On Forest Action Day at UNFCCC COP30, the AFi announced a landmark global effort to ensure that new investments in deforestation- and conversion-free supply chains translate into nature-positive, resilient, and equitable rural landscapes. Spanning 10 countries, the three-year project will launch in January 2026 under Activation Group 6: Nature-based Solutions of the UNFCCC Plans to Accelerate Solutions platform. It will help scale models that are already delivering impact while solidifying market norms, incentives, and investments that extend these results broadly.
From 2026 to 2028, the project will map and analyse over 30 production landscapes across key commodities—including beef, cocoa, coffee, palm oil, rubber, soy, and timber—where deforestation- and conversion-free practices are already being implemented. Together, these landscapes will create a global evidence base revealing what drives success, where challenges persist, and how effective models can be scaled.
Covering countries such as Argentina, Brazil, Cameroon, Canada, France, Gabon, Ghana, Germany, Indonesia, and Spain, each landscape will be assessed through the perspectives of local actors, including governments, civil society, Indigenous Peoples and local communities, and companies engaged in the production and trade of key commodities. The project will also engage companies in consuming countries and major processing hubs, such as China and Vietnam, to better align market signals of commodity buyers with successful ground-up initiatives to conserve forests and improve livelihoods in production origins.
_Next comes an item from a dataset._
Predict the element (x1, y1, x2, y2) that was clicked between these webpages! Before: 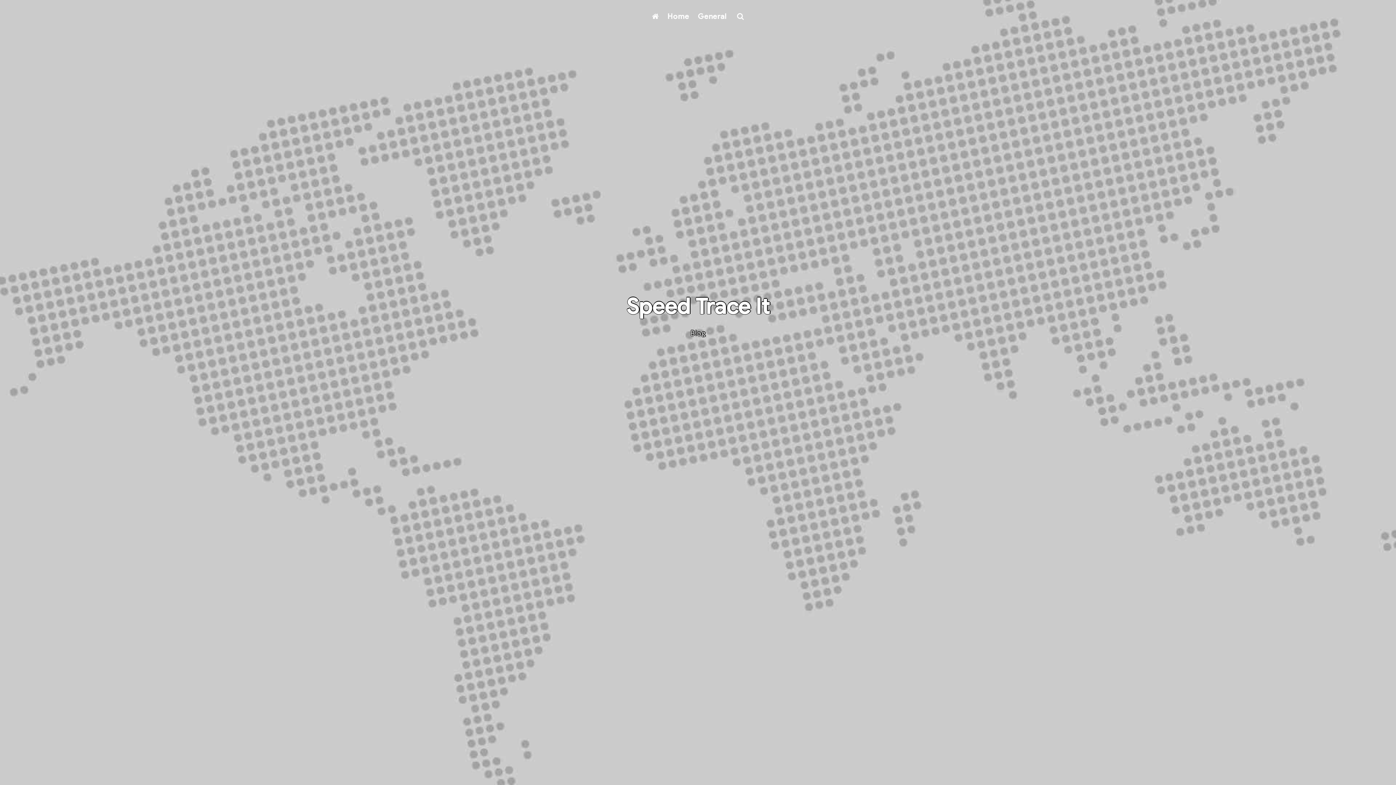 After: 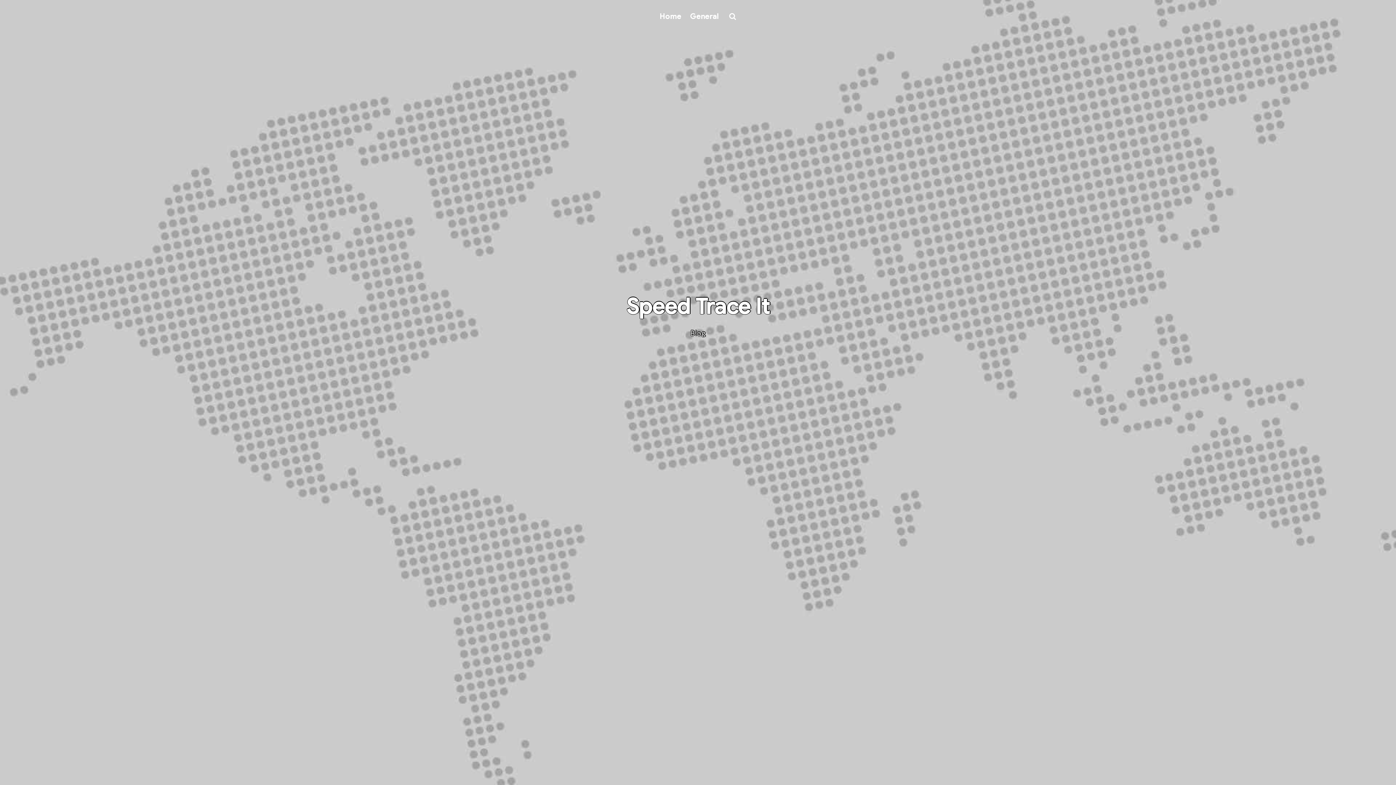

Based on common success factors, the AFi will lead a consensus-based process with its global Coalition and other stakeholders to consolidate guidance and good practices company investment and engagement in sourcing landscapes. The process will also define success factors for sourcing area- and landscape-level systems to reduce sourcing risk while supporting durable conservation, resilience, and sustainable livelihoods. Findings will be validated with stakeholders in the landscapes and through learning processes across multiple supply chains and landscapes to ensure that solutions are effective, scalable, and transferable.
“This is a pivotal step towards ensuring that investment in sustainable supply chains translates into real, scalable improvement and durable ecosystem conservation on the ground,” said AFi Director Jeff Milder. “By connecting supply chain accountability to landscape-level outcomes, we can make nature-positive production measurable, investable, and beneficial for local communities.”